Roseanne enters the room and asks - "What did you find out about me?"

"You are very tired," says the sister.

As this TV segment illustrates, do you ever find yourself speaking to one person about a second person, sometimes even when the second person is present? Do you ever assign your feelings to someone else ("It's your father who worries")? These are just two examples of indirect communication - a style that obscures the personal feelings of a sender and leads to confusion and misunderstandings in relationships.

People also lose their personal power and effectiveness when they do not clearly, directly and accurately state their positions to others.
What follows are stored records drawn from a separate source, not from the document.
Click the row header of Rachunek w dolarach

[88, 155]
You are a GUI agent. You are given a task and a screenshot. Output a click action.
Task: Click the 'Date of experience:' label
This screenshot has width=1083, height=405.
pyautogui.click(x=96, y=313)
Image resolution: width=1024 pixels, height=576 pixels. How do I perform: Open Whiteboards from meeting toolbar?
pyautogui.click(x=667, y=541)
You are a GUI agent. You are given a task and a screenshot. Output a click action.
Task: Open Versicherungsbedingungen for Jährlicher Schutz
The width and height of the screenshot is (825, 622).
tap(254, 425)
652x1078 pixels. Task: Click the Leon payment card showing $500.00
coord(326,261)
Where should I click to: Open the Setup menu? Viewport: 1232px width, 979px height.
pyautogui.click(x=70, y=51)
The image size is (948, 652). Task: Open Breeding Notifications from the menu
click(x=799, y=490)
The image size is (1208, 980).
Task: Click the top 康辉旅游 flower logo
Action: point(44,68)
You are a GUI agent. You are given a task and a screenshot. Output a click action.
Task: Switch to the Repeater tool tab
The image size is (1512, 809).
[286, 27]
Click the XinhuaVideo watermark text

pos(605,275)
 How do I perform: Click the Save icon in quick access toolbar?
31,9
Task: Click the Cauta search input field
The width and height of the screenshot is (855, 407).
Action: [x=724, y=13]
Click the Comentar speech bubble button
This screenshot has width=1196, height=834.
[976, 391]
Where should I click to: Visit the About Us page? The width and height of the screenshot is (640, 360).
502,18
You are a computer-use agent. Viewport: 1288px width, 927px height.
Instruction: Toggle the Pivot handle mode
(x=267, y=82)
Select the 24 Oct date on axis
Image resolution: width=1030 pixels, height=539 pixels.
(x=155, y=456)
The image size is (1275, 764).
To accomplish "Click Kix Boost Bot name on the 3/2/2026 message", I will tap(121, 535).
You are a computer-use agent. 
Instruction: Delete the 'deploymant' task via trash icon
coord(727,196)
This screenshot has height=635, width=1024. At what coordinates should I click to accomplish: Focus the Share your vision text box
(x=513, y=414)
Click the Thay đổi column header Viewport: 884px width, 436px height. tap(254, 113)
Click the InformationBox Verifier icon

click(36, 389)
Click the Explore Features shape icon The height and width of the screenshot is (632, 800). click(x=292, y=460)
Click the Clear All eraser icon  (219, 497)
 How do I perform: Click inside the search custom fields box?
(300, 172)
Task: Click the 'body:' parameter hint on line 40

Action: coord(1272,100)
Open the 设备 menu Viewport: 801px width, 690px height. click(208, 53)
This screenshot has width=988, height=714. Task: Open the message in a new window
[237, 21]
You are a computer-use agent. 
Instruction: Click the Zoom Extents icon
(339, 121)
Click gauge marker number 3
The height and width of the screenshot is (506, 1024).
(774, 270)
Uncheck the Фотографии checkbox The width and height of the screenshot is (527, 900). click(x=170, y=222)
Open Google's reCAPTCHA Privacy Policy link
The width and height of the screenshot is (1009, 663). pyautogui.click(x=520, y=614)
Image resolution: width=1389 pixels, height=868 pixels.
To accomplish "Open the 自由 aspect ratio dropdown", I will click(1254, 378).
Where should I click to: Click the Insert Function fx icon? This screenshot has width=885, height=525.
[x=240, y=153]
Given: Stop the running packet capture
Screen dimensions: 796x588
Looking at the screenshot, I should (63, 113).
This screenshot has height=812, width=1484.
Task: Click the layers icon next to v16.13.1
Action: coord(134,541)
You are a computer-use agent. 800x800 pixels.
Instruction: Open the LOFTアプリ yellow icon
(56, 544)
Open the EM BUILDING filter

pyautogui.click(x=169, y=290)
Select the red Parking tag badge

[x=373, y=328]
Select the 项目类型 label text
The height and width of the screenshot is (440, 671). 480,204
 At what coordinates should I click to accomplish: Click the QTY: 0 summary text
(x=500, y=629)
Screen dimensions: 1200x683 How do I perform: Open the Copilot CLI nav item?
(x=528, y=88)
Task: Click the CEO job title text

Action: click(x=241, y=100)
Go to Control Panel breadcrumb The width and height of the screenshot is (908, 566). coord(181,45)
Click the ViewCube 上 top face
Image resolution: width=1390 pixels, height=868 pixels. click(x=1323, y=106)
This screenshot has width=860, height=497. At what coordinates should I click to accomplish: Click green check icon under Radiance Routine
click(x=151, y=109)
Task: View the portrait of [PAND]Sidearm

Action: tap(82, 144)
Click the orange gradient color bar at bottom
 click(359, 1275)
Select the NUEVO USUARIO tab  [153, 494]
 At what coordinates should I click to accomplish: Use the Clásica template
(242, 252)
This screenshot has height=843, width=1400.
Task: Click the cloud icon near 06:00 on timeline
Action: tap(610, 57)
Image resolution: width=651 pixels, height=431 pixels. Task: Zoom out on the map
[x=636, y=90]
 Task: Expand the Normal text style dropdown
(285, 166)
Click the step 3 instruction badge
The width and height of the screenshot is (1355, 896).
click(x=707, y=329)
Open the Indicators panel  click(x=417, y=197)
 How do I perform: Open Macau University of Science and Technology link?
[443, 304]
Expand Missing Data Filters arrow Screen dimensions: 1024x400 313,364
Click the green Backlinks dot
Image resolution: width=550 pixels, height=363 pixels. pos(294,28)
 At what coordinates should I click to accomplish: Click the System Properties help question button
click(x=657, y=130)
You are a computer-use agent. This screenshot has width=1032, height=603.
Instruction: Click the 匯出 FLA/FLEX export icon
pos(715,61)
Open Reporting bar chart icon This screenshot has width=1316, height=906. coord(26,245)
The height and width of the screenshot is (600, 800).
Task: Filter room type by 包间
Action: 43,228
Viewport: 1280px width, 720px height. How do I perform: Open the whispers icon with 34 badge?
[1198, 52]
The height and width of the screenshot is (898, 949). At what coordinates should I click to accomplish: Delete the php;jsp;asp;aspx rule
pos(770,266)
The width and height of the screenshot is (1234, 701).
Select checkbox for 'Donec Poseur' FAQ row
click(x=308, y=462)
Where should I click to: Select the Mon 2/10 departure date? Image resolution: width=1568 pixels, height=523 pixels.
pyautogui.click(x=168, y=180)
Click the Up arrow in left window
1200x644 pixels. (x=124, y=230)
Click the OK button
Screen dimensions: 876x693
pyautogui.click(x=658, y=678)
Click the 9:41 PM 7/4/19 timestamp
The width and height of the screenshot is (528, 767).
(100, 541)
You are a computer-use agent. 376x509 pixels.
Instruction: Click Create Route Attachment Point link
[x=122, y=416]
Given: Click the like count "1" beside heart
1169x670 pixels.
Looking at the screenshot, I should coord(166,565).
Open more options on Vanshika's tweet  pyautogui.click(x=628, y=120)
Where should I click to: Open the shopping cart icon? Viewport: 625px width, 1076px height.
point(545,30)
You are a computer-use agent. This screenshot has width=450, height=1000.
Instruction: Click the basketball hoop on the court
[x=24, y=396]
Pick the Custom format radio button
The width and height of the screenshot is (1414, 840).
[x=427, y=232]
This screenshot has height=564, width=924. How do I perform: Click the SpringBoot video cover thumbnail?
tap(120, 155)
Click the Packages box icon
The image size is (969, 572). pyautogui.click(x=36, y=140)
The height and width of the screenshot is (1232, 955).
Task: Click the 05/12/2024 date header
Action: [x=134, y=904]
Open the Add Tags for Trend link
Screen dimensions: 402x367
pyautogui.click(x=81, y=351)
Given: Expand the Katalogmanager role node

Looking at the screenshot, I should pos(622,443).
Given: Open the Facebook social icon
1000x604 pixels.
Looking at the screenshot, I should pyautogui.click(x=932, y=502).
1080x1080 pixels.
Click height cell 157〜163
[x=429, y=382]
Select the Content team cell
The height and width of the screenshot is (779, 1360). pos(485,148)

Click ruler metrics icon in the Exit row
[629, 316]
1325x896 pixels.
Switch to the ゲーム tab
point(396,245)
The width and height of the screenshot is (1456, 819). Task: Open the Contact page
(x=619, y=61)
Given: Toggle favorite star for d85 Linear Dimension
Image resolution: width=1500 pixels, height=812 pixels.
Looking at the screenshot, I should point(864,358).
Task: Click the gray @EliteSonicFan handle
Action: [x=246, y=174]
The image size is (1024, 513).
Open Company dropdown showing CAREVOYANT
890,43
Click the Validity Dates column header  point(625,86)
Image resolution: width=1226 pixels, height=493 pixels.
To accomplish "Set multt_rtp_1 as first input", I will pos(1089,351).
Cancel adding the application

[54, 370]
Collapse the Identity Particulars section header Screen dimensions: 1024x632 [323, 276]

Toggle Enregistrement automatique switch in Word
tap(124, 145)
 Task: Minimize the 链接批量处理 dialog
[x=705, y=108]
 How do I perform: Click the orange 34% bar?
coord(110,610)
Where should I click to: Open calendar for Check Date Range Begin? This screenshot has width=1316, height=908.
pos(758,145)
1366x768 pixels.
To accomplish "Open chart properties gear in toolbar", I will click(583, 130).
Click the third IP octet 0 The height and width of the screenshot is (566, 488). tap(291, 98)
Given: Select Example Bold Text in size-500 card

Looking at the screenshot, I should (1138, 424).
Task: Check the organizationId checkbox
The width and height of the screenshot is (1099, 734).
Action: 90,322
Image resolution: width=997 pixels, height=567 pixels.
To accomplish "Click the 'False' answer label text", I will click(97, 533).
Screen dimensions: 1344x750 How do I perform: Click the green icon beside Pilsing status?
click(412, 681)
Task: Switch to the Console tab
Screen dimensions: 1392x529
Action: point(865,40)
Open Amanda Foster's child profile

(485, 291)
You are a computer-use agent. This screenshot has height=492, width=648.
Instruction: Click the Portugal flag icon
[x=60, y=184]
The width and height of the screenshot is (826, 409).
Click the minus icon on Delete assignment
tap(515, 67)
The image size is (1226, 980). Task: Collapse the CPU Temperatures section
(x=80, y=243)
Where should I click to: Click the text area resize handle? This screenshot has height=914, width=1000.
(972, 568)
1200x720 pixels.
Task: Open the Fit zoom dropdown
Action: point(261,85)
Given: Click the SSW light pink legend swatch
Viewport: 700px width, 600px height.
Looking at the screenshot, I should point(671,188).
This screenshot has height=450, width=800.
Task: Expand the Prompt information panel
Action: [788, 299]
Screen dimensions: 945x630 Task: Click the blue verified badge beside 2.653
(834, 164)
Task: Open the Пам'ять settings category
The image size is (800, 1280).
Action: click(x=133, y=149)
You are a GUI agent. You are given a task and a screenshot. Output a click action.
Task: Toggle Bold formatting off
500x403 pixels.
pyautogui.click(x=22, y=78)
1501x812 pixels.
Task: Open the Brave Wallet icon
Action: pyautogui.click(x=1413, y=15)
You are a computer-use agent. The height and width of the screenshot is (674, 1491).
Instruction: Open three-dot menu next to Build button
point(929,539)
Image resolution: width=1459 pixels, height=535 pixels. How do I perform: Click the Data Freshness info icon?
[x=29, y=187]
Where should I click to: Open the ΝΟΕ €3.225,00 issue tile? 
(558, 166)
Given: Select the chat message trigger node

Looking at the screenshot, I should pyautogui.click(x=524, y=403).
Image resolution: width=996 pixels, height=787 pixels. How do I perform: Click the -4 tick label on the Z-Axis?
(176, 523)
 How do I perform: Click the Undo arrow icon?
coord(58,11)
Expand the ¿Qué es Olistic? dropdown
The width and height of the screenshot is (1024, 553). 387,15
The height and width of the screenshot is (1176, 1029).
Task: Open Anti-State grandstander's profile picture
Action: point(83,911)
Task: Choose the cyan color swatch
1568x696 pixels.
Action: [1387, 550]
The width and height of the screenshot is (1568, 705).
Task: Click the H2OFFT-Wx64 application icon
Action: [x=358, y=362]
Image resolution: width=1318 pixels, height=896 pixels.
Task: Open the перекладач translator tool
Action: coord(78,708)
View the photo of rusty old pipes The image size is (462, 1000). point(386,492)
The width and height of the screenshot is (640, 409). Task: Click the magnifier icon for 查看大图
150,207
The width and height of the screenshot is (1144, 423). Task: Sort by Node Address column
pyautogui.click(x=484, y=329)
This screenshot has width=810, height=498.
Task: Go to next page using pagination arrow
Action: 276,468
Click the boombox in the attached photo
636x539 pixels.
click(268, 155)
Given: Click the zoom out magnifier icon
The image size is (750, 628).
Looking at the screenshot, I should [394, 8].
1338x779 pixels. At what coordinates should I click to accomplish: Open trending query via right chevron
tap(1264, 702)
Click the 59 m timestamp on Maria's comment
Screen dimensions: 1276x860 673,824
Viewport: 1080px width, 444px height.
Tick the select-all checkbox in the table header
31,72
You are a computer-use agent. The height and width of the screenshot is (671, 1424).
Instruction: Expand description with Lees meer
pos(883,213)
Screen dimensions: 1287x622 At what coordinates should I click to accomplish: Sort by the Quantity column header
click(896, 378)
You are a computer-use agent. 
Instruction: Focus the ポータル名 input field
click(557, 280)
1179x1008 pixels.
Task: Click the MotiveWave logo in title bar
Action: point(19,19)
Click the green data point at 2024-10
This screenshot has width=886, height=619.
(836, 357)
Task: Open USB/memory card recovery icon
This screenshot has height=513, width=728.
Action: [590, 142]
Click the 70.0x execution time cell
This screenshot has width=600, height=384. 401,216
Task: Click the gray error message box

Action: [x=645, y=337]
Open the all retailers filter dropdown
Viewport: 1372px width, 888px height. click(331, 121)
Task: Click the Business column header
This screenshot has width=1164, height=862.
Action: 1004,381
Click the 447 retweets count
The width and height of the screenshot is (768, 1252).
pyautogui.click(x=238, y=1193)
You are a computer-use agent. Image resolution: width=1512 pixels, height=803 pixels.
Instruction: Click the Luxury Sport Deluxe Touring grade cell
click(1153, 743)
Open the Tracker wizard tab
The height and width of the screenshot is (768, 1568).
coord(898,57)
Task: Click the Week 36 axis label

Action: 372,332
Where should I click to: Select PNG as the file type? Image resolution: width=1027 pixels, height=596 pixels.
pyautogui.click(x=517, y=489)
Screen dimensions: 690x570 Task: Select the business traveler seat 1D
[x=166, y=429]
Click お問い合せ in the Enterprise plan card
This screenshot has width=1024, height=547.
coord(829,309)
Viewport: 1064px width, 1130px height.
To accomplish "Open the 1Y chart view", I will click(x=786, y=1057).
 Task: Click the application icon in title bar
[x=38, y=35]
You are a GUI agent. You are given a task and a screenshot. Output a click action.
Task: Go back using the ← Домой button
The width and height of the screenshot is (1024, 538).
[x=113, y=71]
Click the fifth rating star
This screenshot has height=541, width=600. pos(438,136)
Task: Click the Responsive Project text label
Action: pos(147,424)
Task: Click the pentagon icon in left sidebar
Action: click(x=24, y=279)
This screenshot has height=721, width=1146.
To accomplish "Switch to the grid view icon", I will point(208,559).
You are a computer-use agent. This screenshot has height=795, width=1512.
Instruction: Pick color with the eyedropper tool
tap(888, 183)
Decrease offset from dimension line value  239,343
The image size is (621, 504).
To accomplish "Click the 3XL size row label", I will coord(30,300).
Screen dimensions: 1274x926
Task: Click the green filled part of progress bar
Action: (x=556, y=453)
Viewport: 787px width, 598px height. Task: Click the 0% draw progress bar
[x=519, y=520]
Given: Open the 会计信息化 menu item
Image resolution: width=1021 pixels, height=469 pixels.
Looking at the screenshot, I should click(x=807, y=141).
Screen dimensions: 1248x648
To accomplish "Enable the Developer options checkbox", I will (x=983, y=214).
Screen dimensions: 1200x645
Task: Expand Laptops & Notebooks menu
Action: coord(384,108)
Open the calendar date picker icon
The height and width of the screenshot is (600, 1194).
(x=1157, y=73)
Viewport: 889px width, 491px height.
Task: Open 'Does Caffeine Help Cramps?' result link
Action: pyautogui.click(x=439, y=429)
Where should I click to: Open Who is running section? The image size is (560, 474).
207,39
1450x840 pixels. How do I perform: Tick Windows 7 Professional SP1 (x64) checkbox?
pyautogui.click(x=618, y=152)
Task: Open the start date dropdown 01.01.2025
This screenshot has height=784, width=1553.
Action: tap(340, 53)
Consider other examples of indirect communication:

-Posing questions when you have a need. Say you're taking a trip with someone and you ask, "Are you getting hungry?" What you mean is, "I'm starved and I would love to stop for lunch."

Or you may ask your child, "Don't you think it's time to go to bed?" and what you mean is, "I'm tired and it IS time for you to go to bed."

-Addressing the wall rather than the specific person you have in mind. "People in this house just don't care whether it's clean or not" or "Nobody pays any attention to me."

-Not completing ideas. "He isn't very . . .YOU know." "As you can see . . . well, it's obvious."

-Mindreading. Assuming you have a crystal ball and can get inside the mind of another: "I know what you're thinking (or really mean)" or "This is what he was going through."

Or assuming other people have crystal balls and can read your mind. "She knows what I think (or really mean)" or "He can tell you what I went through."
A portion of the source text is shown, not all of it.